Your answer should be one number: the count of lines below that contain "computer".
* * *
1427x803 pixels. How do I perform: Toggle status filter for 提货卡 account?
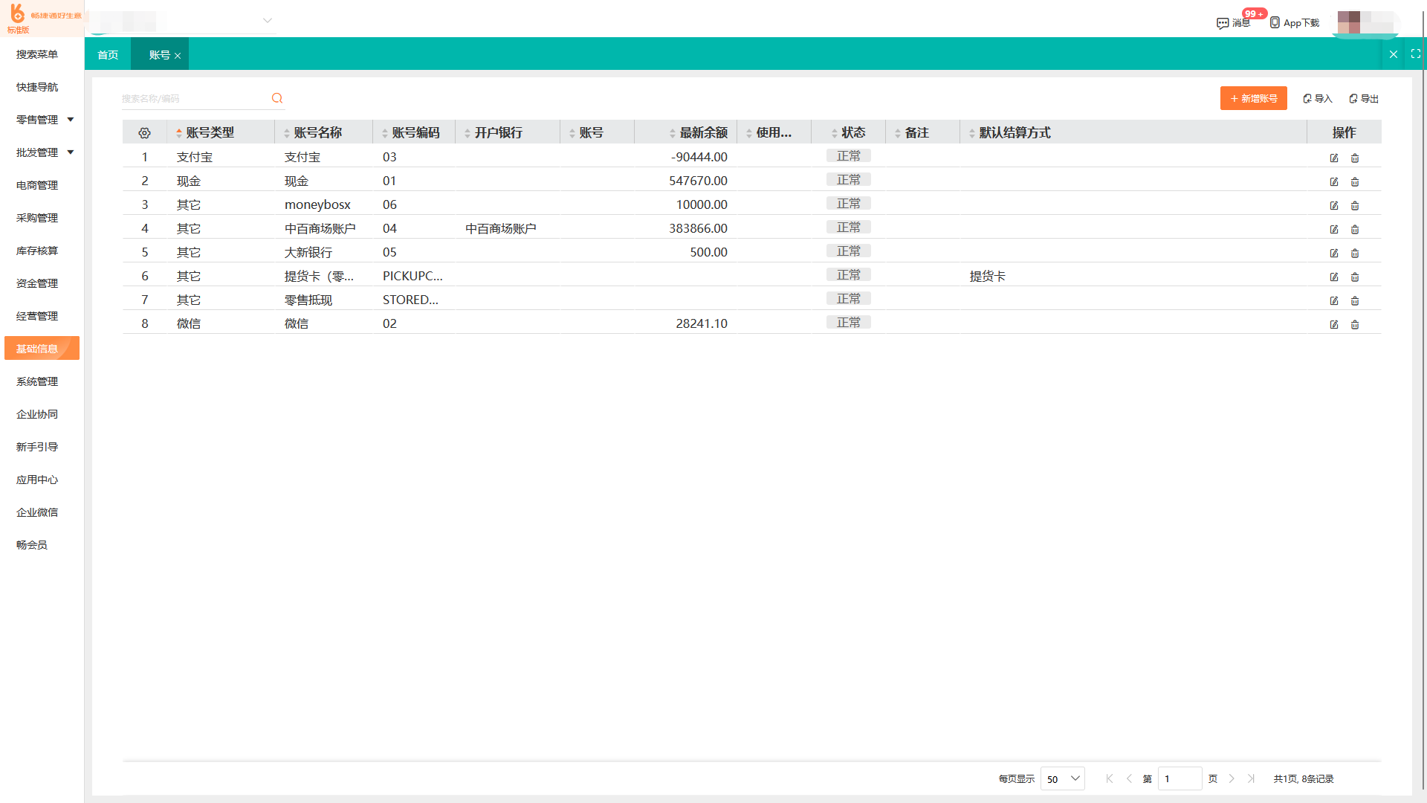tap(850, 274)
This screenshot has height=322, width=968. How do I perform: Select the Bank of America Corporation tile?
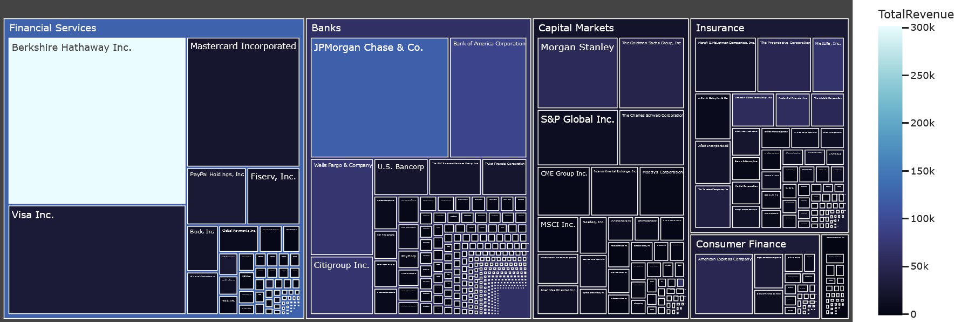(x=488, y=98)

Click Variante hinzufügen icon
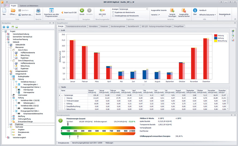click(172, 11)
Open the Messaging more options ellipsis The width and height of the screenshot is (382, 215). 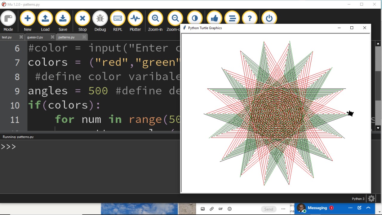pyautogui.click(x=350, y=208)
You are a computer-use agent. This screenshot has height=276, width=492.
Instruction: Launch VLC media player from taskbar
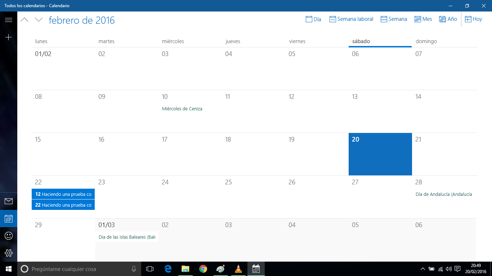tap(238, 269)
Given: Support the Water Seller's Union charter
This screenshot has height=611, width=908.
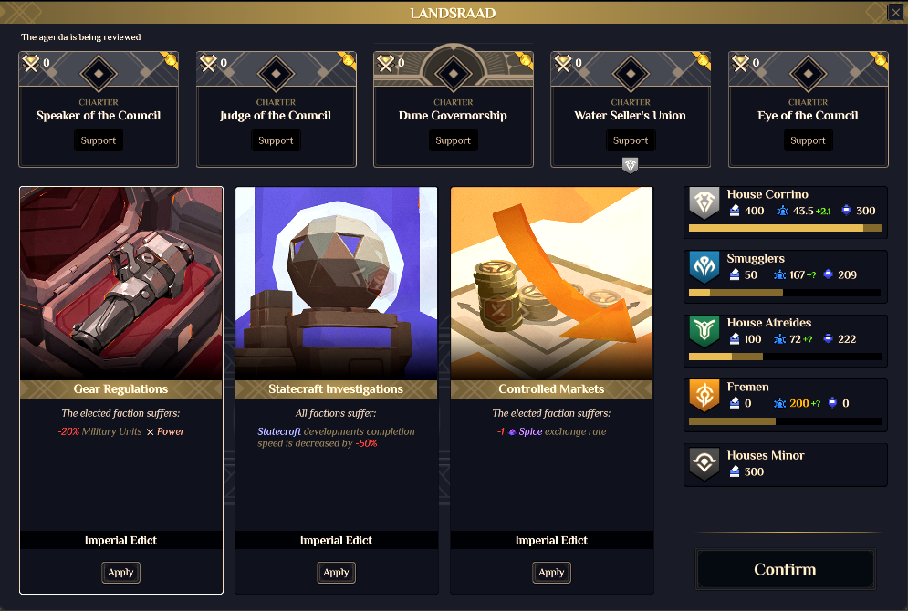Looking at the screenshot, I should pos(631,140).
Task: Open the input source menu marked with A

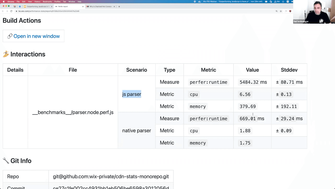Action: click(287, 2)
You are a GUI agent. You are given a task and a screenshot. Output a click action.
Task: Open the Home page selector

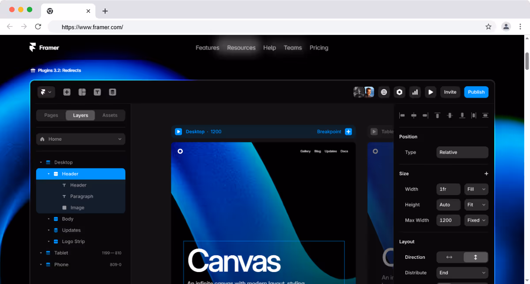80,138
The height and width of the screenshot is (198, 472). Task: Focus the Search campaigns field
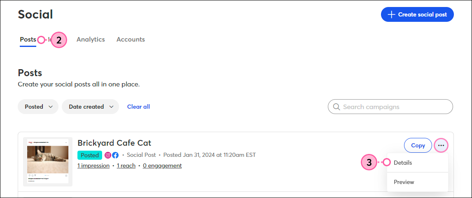click(x=390, y=107)
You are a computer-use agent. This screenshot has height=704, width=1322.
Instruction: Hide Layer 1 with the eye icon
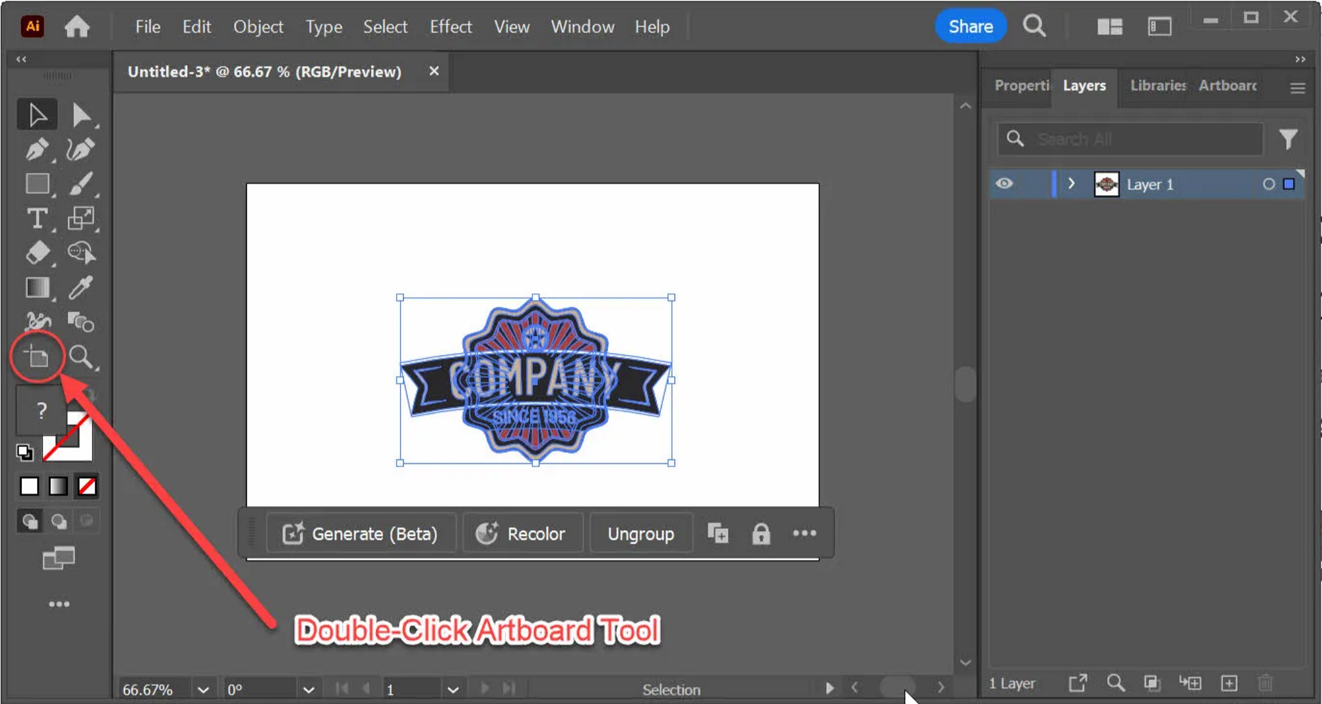click(1004, 184)
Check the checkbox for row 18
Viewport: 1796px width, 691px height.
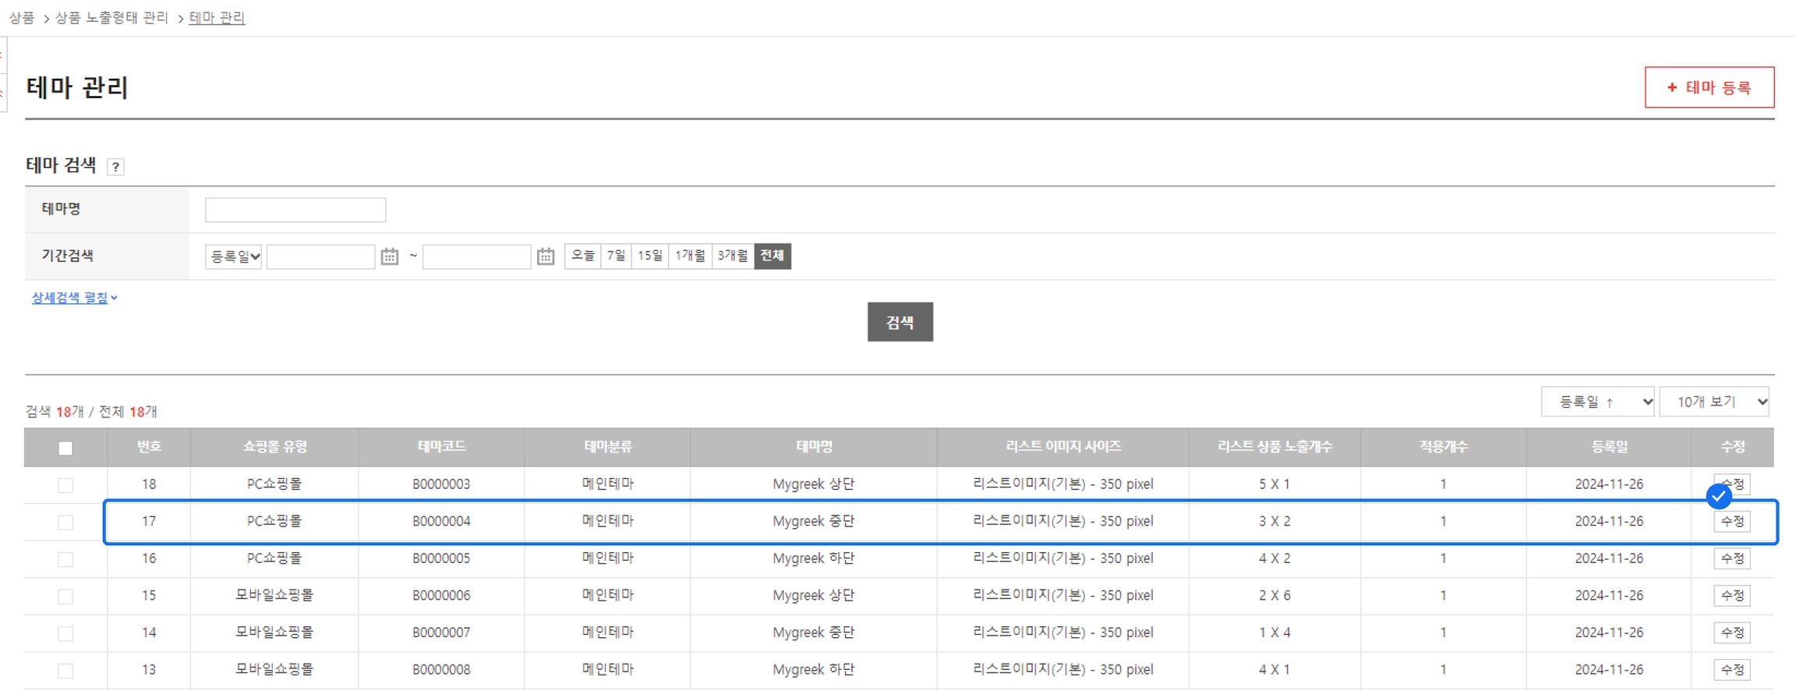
* * *
ANSWER SECTION:
2